There are several challenges in doing a winter landscape. You have to making the show look real, dealing with the subtle and necessary value shifts and working for the soft texture you need to make the snow look nice and fluffy. So often it is not a mater of drawing the shapes, but shading in everything around it. Dealing with the negative shapes, which in this case are white or near white. One of the biggest challenges is finding your darks, and not being afraid of them. Shadows and shading are all important.

Light source

It was a snowy day in early March, one of those deep spring snowfalls that bring such a soft blanket of snow to the area. We had had a real storm, with thunder and lightning thrown in with the heavy snow cover. But the day these photos where taken had been a rather bright, sunny day so there are nice shadows and contrasts.

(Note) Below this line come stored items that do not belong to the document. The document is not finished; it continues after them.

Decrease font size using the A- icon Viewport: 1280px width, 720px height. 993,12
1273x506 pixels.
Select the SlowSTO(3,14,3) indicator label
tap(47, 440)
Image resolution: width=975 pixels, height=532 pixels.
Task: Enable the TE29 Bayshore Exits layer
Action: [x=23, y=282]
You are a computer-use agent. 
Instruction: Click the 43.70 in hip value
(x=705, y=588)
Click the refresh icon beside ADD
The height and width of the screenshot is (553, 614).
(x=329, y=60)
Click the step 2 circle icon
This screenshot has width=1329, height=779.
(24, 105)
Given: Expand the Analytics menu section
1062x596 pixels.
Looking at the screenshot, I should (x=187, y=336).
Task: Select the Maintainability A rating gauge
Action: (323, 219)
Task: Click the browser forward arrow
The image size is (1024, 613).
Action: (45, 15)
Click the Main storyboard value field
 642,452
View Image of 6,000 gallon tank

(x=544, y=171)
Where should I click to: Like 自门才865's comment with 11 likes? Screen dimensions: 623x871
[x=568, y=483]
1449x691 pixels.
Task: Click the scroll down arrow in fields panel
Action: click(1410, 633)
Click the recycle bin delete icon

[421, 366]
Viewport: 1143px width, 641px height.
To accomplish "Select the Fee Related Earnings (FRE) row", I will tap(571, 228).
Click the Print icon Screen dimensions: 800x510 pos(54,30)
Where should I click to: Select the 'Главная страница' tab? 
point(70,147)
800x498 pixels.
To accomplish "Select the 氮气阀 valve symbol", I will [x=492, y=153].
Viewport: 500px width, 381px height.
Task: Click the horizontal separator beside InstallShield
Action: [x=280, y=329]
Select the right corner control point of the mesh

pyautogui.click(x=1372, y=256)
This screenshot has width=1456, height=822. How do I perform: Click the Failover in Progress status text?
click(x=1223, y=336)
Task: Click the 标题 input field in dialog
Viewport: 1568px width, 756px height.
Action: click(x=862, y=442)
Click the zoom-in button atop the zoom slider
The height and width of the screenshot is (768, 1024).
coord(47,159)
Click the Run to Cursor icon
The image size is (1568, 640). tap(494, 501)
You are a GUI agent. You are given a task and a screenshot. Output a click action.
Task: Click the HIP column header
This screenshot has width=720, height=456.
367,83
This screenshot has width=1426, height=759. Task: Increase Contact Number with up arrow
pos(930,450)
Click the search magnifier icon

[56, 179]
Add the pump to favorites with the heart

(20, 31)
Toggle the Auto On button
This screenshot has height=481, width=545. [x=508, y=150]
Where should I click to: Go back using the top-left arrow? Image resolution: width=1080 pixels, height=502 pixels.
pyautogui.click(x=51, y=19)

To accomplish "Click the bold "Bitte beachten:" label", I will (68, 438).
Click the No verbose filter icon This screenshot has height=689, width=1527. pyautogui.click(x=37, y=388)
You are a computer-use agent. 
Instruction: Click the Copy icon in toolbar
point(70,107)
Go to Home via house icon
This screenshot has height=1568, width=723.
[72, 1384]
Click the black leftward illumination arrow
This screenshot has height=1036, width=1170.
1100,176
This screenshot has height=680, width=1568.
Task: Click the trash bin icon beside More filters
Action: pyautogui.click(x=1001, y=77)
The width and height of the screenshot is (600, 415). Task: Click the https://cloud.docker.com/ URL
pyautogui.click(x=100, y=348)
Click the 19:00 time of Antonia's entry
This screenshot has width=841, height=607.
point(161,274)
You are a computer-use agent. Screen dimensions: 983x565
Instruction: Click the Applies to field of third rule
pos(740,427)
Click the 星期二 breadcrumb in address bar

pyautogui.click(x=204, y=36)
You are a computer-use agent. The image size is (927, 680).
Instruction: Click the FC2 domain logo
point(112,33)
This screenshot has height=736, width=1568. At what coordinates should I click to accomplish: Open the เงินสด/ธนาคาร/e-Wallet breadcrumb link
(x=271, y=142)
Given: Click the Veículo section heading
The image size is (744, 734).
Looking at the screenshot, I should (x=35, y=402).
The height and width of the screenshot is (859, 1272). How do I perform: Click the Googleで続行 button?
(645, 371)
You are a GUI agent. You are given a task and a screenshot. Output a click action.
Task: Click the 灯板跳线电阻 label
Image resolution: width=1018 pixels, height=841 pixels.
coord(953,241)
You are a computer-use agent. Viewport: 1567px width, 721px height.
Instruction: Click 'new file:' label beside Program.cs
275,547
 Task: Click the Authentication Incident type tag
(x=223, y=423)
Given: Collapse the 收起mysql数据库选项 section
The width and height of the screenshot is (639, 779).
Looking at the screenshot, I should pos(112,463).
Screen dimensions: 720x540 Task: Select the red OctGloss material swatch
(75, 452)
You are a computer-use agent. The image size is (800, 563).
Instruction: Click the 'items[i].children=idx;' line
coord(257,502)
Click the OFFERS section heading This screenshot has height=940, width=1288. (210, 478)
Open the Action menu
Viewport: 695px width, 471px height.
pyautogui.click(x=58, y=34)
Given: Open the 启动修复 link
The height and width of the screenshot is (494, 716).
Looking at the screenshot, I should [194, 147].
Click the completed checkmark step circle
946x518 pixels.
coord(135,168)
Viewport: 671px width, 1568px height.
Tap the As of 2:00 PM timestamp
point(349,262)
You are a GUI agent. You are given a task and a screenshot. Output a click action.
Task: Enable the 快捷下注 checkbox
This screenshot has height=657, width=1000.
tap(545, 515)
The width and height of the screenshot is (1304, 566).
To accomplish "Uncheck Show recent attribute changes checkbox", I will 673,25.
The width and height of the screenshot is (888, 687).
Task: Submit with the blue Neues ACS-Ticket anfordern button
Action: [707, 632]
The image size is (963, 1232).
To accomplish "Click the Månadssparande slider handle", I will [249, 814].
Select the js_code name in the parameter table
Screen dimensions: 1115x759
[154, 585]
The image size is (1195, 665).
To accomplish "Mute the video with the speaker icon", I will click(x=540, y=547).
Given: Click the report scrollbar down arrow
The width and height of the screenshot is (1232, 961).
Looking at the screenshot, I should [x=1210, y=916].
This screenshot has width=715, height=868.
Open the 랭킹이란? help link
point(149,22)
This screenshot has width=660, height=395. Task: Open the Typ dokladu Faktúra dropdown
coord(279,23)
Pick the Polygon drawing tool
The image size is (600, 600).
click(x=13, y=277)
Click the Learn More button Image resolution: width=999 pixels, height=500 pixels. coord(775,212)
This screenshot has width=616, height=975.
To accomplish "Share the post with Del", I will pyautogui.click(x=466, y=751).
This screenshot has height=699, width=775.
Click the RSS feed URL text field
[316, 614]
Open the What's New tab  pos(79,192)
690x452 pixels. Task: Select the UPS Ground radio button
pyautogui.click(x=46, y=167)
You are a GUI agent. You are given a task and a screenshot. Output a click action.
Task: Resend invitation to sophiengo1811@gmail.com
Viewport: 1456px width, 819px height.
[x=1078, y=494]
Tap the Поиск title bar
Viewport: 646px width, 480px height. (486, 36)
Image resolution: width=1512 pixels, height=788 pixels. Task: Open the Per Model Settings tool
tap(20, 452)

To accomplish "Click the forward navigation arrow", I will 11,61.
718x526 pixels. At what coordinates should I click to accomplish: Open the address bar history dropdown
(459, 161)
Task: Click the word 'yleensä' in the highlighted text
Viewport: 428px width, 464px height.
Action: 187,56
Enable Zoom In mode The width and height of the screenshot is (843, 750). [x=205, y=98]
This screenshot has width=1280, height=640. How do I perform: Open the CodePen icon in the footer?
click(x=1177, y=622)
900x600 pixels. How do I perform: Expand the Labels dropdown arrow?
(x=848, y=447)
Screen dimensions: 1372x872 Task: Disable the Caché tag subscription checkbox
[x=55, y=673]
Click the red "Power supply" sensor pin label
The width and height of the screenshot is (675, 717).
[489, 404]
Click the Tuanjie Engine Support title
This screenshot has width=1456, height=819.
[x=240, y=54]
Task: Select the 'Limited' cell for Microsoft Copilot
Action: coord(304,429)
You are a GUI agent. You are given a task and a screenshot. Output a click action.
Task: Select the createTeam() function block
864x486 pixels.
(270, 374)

When this photo was taken, the sun was beginning to lower in the west, but the shadows were not yet very long. Keeping this in mind, I know the sun would be to the right on this drawing, so things sloping away from there would be in shadow.

Shadows and Shading are all important in any drawing, but they become obvious in a snow scene. There is value to white. Angle of sight changes things. sometimes in large ways, but more often in small ways. How well our drawings turn our depends in large measure on how well we deal with both types of shadows.

Cast Shadows and Contour

There are two types of shadow or shading going on here, the cast shadows from the sun and the contour shading you get with any 3-dimentional object, like the columns of the trees. Both are necessary to work this drawing. Since in this photo reference the trees now become the focal point, handling both shadows is very important.

Working the shadows

There are two ways to deal with these shadows. You can use softer pencils and rework these shapes, and you can use blending tools, like a stump or tortillion. Many blending tools are possible for any drawing. I tend to favor the judicious use of kneaded erasers. This seems to work especially well on snow scenes. Sometimes it is just as important to remove graphite, as it is to apply it

Winter Drawing
3 Trees
You as the artist must be sure of your light source. This is especially important if the photo reference you are using is unclear or confusing on this subject. You must be sure. If the artist is confused, the work will be confused. Now, on this project I have a slight advantage, as these are my photographs, and I remember the conditions when I took these pictures. But you might have to simply pick or study the photo for clues as to the time of day and where and how strong the light source is. I have been known to draw myself a little sun on the paper, outside the margin to remind me where the light is coming from!